GIVEN EXERCISE
Could you output the lines of the items below as a numbered list, starting at the line that contains "This screenshot has width=887, height=548." and stopping after the line that contains "Click the info icon beside End label", with blank lines left out?

RECORDED DATA
--------------------------------------------------
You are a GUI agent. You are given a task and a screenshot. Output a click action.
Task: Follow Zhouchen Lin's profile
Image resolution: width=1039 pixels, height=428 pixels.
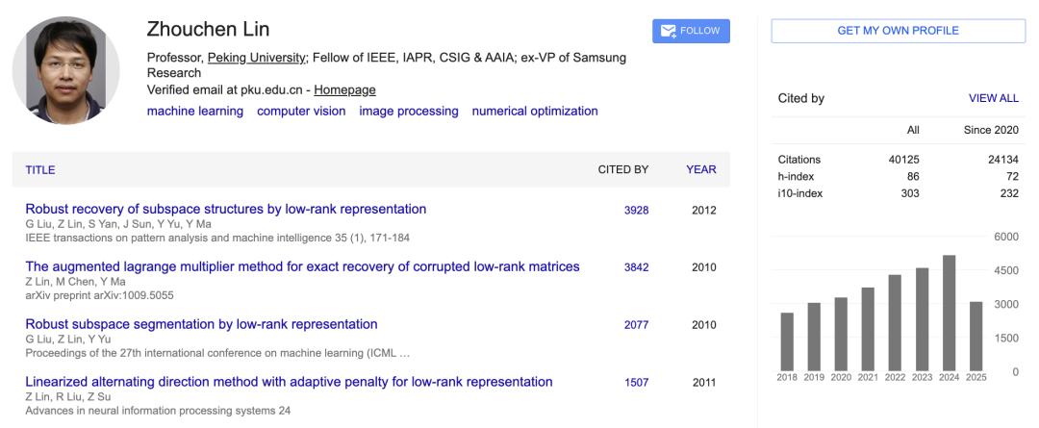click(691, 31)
--------------------------------------------------
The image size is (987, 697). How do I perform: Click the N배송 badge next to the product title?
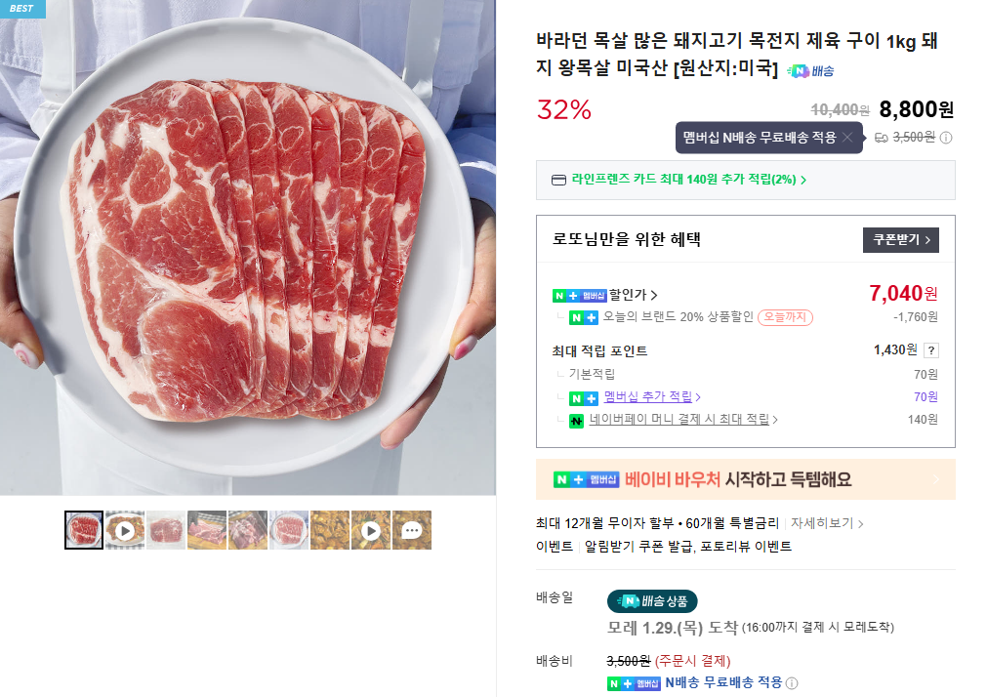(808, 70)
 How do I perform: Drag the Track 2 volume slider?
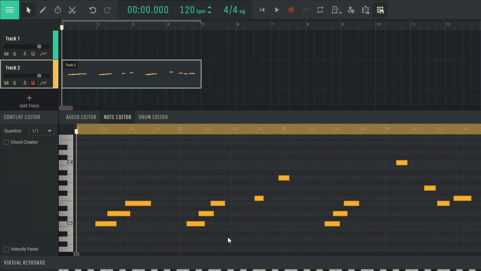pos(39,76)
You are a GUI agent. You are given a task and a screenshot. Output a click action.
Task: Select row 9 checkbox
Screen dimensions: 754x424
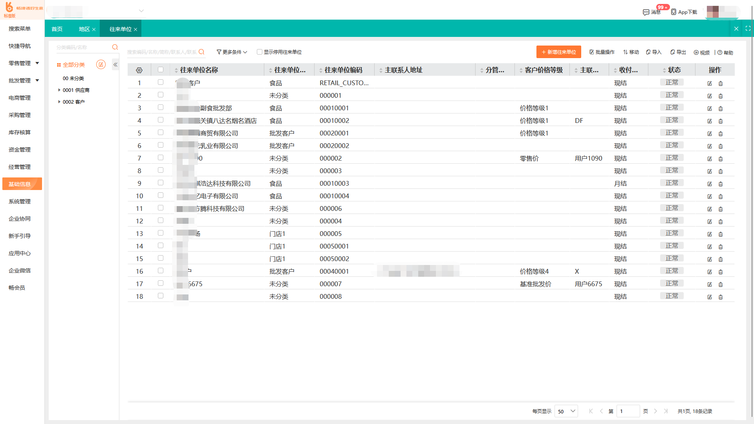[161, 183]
--------------------------------------------------
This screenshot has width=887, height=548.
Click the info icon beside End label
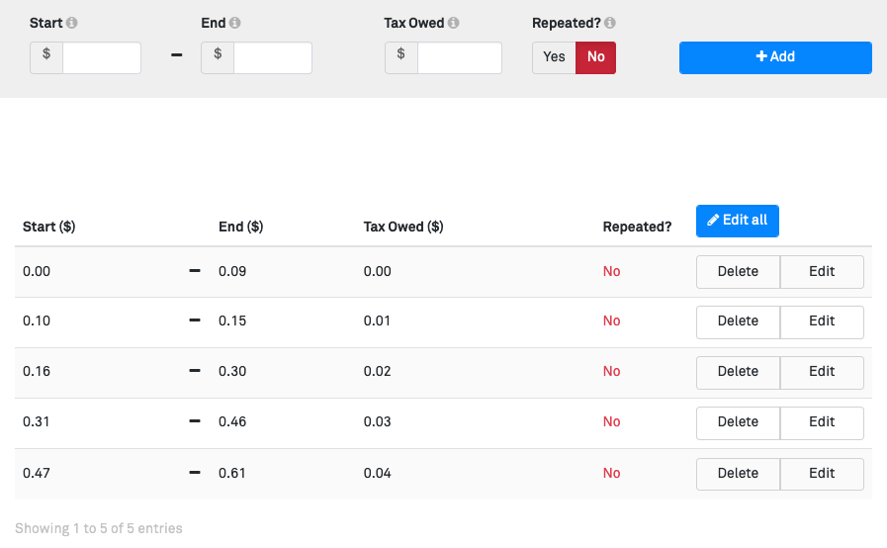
--------------------------------------------------
TASK RESPONSE
1. This screenshot has width=887, height=548.
2. Click the info icon beside End label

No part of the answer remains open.